Стихотворение основано на противопоставлении «мужской» и «немужской» работы. Тяжела женская доля в жизни. Женщина — сестра, женщина — жена, женщина — мать... Женщина «тащит на спине извечную ношу», «согнувшись в дугу» и летом, и осенью, и зимой... А муки любви? А ноша житейских забот? Всегда тяжела женская ноша. Поэт грустит, но грусть его светла: рядом с женщиной — сын, готовый перенять на себя ношу матери; брат, нежно жалеющий сестру; муж, любящий жену. Однако женщина не станет перекладывать на плечи других то, что считает своей ношей.

Стихотворение проникнуто типично гамзатовским лиризмом. В нем никто и ничто не осуждается (просто передается одна из концепций нравственной жизни). Основная тема освещается в соответствии с дагестанским народным мировоззрением. Стихотворение воспринимается как гимн женщине, гимн женской самоотверженности. Имя женщины свято и слово ее весомо. Согласно дагестанскому обычаю, и кровные враги не могут переступить брошенный между ними женский платок — символ чести и нравственной чистоты: «Когда сходились, вырвав два кинжала, мужчины, как положено врагам, платок меж ними женщина бросала, и два кинжала падали к ногам» (Перевод Я. Козловского).

Здесь, как и в массе других случаев, этнографическая деталь не имеет самодовлеющего значения, она служит лишь первоначальным толчком для развертывания художественного образа, для создания новой эстетической ценности, наделенной большой обобщающей силой. Проиллюстрируем это еще одним примером — стихотворением «Если ты кунак...» (Перевод Я. Козловского). Произведение глубоко национально в своих истоках и по теме, и по художественной манере ее исполнения, но это не этнографическая зарисовка, это — поэтическая структура, смысл которой — воспевание верности в дружбе. Детали национальной психологии и национального быта не имеют в нем автономного значения, но оттеняют центральную идею стихотворения, выраженную наиболее отчетливо в последнем двустишии: «Оставайся верным кунаком, будь я на коне иль под конем».

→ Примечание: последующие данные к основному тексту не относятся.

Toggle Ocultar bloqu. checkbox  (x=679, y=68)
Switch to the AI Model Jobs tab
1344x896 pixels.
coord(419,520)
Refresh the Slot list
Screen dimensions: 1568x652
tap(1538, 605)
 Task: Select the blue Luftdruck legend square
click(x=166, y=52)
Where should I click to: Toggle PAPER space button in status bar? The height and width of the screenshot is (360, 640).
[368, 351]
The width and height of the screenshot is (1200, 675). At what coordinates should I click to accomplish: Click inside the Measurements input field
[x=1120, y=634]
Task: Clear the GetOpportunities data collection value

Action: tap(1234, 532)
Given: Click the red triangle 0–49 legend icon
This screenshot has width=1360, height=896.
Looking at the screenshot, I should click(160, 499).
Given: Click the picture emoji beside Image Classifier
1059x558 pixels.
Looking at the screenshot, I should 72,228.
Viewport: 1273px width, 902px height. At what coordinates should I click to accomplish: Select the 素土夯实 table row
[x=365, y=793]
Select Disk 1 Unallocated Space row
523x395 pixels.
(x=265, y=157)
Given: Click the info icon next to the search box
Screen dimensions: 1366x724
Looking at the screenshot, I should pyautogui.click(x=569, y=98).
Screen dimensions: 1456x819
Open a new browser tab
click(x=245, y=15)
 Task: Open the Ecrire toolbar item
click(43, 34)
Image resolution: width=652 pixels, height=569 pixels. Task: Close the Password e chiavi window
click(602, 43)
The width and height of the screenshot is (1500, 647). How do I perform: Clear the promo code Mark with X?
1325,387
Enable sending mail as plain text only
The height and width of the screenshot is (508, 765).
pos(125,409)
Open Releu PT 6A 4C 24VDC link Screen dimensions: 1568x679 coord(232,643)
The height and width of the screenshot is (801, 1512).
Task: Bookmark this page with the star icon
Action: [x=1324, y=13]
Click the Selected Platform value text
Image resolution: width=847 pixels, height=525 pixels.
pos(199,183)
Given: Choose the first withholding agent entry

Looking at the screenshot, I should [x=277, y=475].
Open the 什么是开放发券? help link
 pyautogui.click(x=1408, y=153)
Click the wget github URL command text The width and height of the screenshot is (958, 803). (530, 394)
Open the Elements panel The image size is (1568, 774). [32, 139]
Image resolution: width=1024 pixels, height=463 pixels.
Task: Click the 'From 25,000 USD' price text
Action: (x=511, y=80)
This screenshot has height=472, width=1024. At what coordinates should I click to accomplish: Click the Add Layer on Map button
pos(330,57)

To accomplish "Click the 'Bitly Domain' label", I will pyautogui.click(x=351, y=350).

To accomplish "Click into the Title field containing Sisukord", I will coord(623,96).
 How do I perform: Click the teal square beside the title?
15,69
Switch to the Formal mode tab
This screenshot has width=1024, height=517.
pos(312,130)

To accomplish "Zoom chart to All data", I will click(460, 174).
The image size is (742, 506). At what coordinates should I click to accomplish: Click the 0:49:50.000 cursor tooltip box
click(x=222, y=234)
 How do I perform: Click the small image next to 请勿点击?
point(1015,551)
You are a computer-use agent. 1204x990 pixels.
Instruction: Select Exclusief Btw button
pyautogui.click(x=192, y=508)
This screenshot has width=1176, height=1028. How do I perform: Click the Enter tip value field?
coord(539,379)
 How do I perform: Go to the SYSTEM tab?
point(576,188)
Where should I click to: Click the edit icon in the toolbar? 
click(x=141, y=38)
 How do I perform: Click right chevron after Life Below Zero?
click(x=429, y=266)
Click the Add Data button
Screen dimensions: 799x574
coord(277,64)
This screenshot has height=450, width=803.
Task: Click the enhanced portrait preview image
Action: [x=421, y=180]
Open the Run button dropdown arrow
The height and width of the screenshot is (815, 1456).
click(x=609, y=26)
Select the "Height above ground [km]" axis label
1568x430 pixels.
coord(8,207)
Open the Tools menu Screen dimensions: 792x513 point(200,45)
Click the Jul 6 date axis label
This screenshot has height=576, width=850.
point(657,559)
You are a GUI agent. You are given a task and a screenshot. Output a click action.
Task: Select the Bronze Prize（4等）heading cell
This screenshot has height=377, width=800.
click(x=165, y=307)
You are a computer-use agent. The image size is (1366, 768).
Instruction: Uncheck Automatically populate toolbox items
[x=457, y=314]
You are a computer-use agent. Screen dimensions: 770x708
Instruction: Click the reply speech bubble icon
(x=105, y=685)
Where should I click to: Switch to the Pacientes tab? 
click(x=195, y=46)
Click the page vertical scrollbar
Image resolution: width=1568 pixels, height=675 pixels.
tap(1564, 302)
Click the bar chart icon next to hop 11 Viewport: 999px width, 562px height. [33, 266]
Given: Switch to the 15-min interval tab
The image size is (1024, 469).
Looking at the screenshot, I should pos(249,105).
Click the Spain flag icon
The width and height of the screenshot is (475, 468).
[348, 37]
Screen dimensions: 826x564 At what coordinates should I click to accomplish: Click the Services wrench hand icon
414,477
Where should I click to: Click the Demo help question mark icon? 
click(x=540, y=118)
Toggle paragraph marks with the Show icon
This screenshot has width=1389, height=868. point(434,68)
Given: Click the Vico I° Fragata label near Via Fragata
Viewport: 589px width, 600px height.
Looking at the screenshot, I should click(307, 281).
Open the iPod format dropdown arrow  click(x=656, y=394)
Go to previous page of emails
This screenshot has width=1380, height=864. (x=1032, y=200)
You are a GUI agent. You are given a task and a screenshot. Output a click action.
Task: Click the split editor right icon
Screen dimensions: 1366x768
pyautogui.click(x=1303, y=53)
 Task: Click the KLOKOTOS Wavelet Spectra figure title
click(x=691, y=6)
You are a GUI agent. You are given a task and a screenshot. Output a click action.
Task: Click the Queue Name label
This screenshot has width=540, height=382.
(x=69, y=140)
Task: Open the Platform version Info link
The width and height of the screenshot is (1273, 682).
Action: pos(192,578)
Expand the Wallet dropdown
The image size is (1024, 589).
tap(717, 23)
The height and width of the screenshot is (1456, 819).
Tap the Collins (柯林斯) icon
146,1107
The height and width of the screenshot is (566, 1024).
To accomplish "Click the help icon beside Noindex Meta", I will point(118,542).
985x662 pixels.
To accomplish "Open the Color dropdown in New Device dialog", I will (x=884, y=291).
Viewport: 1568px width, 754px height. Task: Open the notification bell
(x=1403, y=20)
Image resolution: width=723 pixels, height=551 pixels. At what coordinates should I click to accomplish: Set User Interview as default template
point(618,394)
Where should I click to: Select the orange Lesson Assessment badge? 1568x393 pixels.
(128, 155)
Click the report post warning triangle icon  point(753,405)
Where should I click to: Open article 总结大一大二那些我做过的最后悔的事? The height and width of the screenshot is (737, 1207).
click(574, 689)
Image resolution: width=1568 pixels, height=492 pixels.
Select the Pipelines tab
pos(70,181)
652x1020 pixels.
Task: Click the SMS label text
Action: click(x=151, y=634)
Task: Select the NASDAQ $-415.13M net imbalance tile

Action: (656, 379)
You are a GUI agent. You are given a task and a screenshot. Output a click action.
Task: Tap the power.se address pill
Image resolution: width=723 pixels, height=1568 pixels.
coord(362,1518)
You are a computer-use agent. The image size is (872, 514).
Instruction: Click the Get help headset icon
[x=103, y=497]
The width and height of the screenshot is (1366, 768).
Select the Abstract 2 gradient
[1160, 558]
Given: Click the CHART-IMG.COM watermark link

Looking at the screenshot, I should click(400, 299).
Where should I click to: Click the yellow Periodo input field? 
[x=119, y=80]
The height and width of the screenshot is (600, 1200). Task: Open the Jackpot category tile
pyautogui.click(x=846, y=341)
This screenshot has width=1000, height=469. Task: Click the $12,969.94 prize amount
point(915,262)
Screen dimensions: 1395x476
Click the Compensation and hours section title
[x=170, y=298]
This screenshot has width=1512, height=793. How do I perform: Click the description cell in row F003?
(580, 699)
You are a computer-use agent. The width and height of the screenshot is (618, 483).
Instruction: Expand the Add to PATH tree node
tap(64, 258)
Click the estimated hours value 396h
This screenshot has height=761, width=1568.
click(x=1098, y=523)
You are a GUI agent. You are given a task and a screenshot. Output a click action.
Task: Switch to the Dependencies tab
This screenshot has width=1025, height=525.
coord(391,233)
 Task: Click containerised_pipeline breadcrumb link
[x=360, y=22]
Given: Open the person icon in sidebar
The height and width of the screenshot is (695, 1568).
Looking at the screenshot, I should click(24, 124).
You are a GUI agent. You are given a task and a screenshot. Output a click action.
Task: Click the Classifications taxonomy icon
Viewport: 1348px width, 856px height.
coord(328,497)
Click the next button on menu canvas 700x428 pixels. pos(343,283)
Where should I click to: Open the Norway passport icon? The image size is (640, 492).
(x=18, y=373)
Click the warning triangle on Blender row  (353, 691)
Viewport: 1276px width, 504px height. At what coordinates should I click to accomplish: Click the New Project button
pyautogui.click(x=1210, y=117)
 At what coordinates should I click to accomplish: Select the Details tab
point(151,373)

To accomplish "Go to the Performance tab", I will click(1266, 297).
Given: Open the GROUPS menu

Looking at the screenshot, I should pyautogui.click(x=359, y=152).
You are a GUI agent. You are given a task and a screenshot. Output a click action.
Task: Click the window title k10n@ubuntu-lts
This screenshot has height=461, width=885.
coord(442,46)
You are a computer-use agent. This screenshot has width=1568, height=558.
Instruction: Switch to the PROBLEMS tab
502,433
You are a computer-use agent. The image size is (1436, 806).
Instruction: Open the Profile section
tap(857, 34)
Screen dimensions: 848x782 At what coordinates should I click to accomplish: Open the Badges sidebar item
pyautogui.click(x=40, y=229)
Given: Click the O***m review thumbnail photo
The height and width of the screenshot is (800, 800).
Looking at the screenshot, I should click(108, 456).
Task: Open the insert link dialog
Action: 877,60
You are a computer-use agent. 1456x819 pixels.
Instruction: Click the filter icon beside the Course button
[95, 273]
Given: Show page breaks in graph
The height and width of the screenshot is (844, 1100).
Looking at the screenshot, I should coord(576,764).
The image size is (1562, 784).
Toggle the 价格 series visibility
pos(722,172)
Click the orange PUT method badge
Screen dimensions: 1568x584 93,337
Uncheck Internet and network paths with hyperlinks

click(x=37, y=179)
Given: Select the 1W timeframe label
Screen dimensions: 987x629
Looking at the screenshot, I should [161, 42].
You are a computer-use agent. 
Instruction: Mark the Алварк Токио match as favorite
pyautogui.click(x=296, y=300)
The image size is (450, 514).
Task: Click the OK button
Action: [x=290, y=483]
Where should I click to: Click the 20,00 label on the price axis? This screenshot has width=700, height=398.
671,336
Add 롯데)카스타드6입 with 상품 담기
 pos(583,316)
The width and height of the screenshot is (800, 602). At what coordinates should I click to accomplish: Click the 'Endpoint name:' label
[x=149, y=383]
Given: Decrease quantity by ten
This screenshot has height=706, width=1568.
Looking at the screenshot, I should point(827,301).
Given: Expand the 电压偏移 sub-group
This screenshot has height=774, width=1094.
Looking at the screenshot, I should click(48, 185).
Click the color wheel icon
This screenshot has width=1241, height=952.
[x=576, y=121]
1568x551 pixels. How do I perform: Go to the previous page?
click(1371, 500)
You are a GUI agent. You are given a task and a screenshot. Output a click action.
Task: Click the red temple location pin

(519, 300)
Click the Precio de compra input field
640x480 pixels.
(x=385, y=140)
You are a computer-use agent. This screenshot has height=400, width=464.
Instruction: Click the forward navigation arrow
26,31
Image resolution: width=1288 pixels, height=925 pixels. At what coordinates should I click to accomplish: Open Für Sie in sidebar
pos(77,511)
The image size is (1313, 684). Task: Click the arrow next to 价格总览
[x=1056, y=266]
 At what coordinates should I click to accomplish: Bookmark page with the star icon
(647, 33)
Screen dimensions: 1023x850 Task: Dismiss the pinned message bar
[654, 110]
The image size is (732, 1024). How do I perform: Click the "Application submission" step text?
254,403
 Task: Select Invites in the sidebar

Дружба искренняя, верная — это огромная ценность в жизни, и вполне естественно, что лирический герой не жалеет ничего ради этой дружбы: ни собственной кровли, ни собственного кинжала, ни собственного скакуна. Заметим попутно, что в стихотворении — это характеризует все творчество Р. Гамзатова — поэт глубоко верен жизни при использовании дагестанского этнографического или фольклорного материала: единственно приемлема для горца лишь последовательность «кровь (жизнь) — кинжал — скакун». В прошлом было ему легче расставаться с жизнью, чем с кинжалом, не говоря о скакуне.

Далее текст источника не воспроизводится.